Saturday, 20 December 2008
Habakkuk
The Museo dell'Opera del Duomo (Museum of the Works of the Cathedral) in Florence sounds like one it's going to be one of the dullest museums going. Actually (and this may be the first genuinely useful Tuscany travel tip posted on this blog) I'd say a trip to the Museum trebles the value of a visit to the Duomo; the Duomo being, along with the Uffizi, the thing a visitor to Florence is most likely to go to.
The museum is brilliant for several reasons:
- The Duomo is enormous, there's no way you can see all the statutes and details placed high up on the facade, the museum has them all displayed
- In addition, those statues, reliefs and bits and pieces in the facade are mostly copies now for reasons of wear and tear, and changing fashion (more below), so what you see in the museum are the originals
- It has genuinely interesting details of the building of the cathedral and its facade. Despite the cathedral standing since before the Middle Ages the current facade was only built in the twentieth century because every time a prolonged commissioning period or competition approached completion, the person in charge would change their mind, die or be replaced, the commission would be cancelled and the years would pass before anyone could agree to try commissioning it again. The same went for the interior of the cathedral - it was cleared out several times to be replaced with more fashionable works.
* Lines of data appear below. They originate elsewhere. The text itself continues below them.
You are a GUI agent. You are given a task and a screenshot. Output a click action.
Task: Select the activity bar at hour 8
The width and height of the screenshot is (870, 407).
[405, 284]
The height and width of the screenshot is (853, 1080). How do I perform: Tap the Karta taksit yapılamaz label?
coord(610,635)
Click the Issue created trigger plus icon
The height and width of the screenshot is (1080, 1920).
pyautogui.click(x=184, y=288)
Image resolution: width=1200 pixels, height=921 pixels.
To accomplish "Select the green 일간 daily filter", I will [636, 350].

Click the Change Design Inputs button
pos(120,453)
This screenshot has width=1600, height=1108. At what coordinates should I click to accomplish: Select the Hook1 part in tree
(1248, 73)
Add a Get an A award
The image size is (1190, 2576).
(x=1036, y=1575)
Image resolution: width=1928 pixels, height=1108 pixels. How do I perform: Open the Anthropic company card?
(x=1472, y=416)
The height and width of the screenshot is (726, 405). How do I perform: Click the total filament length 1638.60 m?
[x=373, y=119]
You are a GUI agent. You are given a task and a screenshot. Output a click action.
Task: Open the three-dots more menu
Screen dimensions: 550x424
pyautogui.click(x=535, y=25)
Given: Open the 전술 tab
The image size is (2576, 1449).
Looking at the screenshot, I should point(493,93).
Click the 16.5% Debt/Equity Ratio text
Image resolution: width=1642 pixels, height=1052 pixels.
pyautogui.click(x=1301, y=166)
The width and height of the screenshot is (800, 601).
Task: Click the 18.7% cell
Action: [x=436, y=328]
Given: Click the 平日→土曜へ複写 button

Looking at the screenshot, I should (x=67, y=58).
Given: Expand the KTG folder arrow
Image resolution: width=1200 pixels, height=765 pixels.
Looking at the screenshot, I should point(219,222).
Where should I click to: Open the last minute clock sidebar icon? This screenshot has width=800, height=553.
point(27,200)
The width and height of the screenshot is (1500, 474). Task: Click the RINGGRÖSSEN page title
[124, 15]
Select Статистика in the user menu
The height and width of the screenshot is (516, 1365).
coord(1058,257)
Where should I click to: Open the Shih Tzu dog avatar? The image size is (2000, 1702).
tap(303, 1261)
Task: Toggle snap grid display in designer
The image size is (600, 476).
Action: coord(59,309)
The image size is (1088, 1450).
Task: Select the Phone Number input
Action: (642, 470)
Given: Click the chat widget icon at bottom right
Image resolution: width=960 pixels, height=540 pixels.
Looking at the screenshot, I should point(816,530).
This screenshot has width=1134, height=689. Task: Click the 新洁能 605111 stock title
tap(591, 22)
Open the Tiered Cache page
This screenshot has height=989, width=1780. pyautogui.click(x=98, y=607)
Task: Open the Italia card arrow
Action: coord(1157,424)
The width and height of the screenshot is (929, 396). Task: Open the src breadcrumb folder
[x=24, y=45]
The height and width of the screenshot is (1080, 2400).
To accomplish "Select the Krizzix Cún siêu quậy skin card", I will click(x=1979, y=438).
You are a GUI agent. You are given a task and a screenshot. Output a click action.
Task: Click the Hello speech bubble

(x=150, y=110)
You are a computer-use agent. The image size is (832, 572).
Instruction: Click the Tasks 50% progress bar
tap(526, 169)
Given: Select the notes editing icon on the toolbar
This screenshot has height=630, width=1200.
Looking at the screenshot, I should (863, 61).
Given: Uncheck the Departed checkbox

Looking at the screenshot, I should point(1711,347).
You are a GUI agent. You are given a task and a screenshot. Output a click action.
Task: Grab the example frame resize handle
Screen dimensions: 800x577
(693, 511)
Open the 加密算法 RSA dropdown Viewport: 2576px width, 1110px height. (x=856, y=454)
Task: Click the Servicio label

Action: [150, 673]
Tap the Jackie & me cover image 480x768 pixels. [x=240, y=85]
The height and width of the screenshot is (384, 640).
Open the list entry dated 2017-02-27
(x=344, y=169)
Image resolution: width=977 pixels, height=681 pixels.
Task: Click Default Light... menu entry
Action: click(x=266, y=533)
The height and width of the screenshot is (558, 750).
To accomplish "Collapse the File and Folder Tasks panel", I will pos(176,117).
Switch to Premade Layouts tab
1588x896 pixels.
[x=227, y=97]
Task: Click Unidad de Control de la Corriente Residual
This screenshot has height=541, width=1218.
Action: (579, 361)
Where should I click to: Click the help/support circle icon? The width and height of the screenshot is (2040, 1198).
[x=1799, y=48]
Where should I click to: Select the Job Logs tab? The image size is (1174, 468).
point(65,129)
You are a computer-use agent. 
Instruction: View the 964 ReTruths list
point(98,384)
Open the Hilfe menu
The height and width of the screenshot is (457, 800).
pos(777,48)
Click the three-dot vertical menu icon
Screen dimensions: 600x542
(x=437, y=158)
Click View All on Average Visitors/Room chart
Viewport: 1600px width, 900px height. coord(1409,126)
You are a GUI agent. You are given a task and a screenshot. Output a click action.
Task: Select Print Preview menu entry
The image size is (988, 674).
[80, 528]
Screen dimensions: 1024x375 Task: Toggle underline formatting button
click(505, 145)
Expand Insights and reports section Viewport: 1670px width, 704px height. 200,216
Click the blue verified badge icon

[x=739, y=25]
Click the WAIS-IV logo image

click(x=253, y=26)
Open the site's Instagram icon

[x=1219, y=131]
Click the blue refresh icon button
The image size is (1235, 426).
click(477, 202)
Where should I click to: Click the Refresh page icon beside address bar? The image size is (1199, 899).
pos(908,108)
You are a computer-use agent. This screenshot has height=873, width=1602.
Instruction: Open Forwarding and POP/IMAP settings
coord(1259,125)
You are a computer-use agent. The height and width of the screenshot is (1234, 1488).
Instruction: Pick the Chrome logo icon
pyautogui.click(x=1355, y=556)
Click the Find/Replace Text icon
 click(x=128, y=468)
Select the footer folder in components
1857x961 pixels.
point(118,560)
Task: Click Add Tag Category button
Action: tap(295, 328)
- It includes explanation of Brunellschi's incredible feat of engineering to get the enormous dome to the cathedral designed and constructed, and added to the existing structure
- It contains numerous pieces of art that are worth a visit on their own account - Donatello and Della Robbia's brilliant choir lofts, Michelangelo's Pieta, Donatello's Mary Magdalene and Ghiberti's original bronze cast baptistry doors, The Gates of Paradise.
Della Robbia, above, and Donatello, below
- Finally, it includes my favourite piece in any of the museums and exhibitions we've seen so far: Donatello's Habakkuk, a sculpture of one of the Old Testament prophets. Below, even my shoddy camera phone can't completely detract from an astoundingly powerful piece of art.